Data records>
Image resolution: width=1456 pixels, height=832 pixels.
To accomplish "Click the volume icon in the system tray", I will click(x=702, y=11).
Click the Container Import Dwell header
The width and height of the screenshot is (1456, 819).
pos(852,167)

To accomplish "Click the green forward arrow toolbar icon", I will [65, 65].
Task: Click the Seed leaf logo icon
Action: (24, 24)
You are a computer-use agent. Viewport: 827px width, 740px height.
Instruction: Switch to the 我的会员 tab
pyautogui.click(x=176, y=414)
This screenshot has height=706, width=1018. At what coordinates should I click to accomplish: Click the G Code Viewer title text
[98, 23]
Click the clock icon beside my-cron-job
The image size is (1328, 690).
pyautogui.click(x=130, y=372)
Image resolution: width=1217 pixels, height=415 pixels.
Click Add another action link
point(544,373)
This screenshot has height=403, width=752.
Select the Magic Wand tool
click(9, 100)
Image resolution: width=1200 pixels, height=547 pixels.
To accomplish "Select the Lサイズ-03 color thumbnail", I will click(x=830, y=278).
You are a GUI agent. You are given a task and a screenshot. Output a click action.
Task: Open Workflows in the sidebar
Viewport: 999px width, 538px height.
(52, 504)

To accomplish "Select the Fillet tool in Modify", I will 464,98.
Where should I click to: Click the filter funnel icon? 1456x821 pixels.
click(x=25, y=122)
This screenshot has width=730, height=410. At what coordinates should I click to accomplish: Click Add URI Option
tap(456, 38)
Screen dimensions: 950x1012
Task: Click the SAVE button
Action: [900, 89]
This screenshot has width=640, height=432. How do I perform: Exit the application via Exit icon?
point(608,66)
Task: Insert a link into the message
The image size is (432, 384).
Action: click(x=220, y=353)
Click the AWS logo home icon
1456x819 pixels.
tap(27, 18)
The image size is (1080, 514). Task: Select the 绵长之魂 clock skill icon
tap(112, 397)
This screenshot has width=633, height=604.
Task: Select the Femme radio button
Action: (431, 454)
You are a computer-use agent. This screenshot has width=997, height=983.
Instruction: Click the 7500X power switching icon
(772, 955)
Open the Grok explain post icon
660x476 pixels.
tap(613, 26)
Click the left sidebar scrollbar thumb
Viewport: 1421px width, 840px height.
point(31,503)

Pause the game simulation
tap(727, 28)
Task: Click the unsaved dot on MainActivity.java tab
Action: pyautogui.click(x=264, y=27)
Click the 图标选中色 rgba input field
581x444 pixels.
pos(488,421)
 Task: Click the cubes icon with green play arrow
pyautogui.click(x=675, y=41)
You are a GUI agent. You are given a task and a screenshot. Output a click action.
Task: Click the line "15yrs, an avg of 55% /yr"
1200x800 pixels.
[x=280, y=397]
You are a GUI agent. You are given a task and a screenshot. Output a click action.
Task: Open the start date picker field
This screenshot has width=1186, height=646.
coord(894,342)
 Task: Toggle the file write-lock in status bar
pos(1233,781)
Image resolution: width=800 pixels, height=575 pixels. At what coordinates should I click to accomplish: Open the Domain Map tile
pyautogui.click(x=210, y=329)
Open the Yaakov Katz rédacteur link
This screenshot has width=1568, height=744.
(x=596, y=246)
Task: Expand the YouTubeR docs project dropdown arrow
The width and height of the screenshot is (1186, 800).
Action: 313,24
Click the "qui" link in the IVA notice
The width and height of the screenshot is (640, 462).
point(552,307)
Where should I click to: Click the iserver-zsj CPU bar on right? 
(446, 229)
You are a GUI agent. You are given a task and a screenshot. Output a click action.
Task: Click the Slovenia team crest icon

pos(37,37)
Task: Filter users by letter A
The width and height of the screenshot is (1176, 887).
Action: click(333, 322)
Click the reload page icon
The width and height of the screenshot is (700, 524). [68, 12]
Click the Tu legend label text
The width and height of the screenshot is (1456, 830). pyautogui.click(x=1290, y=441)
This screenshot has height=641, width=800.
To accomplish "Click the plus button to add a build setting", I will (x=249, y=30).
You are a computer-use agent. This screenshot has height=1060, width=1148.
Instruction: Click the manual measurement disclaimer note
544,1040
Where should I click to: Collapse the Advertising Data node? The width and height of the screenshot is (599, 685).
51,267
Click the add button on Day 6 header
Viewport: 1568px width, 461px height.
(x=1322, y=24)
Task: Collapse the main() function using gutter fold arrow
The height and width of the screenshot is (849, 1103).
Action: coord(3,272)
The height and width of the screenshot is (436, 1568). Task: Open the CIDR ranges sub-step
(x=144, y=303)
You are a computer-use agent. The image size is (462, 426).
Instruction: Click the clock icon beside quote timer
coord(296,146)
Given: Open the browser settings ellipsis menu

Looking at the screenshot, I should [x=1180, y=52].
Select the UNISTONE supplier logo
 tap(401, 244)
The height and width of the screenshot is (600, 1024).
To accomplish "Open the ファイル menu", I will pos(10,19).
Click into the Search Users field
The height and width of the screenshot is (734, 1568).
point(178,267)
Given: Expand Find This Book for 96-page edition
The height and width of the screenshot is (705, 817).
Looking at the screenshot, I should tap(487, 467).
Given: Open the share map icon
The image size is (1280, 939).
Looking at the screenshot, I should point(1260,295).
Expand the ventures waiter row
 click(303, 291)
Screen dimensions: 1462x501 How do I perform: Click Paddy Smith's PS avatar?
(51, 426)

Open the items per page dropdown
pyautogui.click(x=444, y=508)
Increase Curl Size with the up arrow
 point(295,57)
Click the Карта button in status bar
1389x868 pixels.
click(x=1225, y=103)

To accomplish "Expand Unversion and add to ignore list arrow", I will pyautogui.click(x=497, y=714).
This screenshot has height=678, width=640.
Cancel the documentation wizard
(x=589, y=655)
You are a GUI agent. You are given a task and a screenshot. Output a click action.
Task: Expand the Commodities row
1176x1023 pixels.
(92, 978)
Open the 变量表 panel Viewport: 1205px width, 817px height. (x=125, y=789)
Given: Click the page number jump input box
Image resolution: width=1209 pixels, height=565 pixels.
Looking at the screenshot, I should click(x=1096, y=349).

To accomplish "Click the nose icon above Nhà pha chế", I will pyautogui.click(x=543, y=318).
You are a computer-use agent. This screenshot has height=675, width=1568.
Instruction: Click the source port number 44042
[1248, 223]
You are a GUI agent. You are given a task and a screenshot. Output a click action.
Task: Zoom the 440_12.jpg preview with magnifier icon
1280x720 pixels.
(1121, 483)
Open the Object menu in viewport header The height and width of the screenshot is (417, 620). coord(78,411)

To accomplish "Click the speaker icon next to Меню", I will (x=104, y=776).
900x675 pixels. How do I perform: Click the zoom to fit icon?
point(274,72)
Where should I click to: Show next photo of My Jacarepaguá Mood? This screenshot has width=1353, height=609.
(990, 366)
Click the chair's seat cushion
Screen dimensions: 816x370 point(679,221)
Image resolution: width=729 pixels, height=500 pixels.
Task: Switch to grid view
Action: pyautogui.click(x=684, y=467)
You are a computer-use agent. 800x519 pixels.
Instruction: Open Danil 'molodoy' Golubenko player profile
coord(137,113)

Stated problem> Copy out the lines word for word, starting with the first one and going up to and including the line with "pos(852,167)".

Answer in full>
Image resolution: width=1456 pixels, height=832 pixels.
To accomplish "Click the volume icon in the system tray", I will click(x=702, y=11).
Click the Container Import Dwell header
The width and height of the screenshot is (1456, 819).
pos(852,167)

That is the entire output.